**What is required**:
Please copy out the data below, word for word, from the line with "Viewport: 300px width, 229px height." up to and including the line with "coord(69,192)", and nothing else.

**Provided records**:

>> START

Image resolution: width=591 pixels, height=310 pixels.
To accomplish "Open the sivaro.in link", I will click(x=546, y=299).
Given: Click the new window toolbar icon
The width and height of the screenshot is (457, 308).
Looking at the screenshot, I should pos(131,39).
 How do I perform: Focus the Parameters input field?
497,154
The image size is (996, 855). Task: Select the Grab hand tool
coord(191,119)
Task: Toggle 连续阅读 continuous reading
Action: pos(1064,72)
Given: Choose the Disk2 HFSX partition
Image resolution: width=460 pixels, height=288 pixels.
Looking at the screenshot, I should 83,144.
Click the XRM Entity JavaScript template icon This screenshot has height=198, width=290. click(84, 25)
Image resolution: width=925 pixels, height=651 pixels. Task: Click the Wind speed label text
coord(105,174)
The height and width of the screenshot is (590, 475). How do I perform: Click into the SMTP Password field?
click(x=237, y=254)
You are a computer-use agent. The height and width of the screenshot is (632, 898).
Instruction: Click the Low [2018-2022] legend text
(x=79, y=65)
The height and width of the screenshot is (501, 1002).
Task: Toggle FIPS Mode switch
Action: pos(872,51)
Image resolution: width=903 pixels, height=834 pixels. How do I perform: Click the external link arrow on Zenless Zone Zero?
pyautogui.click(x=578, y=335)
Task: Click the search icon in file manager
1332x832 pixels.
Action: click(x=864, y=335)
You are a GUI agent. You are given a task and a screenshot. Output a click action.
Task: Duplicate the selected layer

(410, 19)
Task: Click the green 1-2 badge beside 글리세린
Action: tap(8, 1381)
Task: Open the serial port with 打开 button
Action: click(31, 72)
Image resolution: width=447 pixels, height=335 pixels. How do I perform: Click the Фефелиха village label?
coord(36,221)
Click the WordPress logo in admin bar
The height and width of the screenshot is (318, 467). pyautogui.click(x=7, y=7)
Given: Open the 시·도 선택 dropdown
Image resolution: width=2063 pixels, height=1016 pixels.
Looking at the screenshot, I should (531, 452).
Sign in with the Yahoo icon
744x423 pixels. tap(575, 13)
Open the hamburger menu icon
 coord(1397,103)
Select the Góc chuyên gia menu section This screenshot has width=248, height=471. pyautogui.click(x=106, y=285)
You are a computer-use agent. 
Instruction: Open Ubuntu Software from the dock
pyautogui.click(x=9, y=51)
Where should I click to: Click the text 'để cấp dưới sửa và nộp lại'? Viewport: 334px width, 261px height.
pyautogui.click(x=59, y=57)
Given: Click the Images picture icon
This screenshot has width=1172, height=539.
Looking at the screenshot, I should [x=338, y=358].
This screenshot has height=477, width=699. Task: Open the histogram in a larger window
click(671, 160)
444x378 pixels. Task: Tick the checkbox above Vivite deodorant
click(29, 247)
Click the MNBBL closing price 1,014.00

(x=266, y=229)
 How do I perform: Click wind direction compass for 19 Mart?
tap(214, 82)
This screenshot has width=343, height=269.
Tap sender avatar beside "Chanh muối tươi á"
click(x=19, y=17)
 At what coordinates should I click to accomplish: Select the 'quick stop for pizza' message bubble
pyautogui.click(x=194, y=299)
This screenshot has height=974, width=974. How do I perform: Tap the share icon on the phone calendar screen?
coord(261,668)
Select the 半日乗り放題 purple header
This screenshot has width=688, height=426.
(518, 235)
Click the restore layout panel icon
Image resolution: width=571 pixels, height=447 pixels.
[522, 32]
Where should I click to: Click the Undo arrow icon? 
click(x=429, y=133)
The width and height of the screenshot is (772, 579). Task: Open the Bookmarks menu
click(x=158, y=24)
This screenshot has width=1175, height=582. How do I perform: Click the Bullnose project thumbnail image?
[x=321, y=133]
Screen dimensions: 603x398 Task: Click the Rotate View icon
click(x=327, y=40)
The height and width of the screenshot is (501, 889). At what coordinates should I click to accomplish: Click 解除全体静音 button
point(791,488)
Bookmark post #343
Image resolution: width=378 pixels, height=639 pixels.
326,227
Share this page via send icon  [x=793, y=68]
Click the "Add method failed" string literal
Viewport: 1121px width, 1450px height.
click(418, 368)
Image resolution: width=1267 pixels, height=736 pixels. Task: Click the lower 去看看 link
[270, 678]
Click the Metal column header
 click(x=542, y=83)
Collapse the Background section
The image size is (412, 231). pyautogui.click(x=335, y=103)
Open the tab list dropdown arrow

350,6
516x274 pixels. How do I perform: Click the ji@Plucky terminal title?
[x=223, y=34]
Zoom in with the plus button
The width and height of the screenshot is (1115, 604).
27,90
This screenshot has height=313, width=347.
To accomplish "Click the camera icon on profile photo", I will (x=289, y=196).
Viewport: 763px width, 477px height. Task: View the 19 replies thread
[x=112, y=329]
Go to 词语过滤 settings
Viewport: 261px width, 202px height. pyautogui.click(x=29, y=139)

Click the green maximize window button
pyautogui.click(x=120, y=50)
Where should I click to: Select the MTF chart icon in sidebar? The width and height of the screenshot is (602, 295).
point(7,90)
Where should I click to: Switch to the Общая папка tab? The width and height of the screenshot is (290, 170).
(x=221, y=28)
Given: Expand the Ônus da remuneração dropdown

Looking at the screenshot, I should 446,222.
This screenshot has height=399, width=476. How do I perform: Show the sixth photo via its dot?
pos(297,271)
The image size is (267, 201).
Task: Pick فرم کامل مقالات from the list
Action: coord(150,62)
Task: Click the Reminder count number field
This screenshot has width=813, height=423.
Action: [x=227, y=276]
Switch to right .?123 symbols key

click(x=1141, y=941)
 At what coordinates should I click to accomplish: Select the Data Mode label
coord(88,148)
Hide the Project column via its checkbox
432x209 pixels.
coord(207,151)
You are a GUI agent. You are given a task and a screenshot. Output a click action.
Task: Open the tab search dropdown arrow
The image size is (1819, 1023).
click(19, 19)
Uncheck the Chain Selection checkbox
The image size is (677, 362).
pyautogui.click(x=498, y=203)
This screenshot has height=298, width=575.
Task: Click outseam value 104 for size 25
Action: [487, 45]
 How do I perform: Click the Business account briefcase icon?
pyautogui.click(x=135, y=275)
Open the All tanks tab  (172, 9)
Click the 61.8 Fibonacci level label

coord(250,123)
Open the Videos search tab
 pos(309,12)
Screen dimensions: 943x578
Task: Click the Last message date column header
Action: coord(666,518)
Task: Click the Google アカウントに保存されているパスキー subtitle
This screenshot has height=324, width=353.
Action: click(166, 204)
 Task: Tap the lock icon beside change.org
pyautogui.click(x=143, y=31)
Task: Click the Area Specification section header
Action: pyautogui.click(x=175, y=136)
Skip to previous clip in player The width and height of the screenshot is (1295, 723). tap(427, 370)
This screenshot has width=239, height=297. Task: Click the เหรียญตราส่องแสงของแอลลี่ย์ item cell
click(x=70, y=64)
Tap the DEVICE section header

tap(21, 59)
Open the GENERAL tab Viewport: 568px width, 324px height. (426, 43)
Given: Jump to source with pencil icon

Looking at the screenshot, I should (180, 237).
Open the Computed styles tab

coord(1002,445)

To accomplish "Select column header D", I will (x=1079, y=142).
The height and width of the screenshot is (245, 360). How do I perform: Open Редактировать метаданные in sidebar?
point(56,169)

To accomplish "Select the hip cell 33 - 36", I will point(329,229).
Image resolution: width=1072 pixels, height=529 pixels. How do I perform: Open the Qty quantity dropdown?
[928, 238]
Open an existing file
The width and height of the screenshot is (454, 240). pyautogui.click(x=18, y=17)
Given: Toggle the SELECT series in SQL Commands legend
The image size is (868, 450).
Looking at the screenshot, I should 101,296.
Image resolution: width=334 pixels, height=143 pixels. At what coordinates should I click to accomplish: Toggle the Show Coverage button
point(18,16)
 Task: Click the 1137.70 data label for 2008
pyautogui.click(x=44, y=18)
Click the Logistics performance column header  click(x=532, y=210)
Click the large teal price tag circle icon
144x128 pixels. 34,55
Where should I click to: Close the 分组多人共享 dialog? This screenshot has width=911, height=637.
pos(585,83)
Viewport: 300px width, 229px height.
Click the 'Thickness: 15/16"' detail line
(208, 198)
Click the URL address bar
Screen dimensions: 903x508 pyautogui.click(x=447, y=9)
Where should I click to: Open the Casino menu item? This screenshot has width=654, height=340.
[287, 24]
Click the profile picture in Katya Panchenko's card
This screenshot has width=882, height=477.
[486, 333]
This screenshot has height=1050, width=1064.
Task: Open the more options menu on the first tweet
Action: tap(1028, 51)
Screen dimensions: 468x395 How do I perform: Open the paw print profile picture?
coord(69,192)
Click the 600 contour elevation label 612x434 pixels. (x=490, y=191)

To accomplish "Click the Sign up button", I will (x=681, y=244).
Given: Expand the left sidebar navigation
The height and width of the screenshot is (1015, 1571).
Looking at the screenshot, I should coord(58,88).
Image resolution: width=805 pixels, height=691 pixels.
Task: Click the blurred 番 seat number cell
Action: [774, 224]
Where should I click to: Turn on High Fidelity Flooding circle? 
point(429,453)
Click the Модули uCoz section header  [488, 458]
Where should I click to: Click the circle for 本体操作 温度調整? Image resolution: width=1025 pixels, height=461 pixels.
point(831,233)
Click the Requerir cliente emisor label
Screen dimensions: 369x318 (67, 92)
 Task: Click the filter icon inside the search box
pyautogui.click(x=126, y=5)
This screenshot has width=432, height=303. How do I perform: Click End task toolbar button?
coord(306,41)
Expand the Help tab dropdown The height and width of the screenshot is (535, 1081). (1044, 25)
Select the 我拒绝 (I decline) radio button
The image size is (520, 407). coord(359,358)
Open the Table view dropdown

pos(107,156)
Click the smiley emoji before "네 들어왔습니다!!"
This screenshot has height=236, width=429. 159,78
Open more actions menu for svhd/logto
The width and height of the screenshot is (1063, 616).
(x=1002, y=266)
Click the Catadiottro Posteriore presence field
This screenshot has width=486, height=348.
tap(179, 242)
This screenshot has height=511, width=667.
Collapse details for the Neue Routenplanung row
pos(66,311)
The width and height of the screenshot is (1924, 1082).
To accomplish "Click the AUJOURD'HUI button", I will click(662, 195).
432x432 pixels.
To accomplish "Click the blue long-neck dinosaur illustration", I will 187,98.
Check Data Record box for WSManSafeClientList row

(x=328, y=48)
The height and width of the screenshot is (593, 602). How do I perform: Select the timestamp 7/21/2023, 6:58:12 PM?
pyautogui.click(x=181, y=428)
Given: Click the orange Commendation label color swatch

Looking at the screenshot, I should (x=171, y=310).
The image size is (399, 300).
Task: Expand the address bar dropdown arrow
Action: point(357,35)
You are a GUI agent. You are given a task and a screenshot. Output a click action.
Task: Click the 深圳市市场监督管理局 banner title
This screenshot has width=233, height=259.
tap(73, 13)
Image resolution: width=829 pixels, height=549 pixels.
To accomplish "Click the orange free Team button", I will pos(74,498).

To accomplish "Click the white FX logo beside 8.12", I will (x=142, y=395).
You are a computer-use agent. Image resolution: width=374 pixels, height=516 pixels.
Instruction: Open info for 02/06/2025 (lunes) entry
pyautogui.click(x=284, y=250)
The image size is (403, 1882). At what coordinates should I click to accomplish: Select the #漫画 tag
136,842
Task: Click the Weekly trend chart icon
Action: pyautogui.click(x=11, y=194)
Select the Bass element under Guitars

>> END

**Solution**:
Viewport: 300px width, 229px height.
Click the 'Thickness: 15/16"' detail line
(208, 198)
Click the URL address bar
Screen dimensions: 903x508 pyautogui.click(x=447, y=9)
Where should I click to: Open the Casino menu item? This screenshot has width=654, height=340.
[287, 24]
Click the profile picture in Katya Panchenko's card
This screenshot has width=882, height=477.
[486, 333]
This screenshot has height=1050, width=1064.
Task: Open the more options menu on the first tweet
Action: tap(1028, 51)
Screen dimensions: 468x395 How do I perform: Open the paw print profile picture?
coord(69,192)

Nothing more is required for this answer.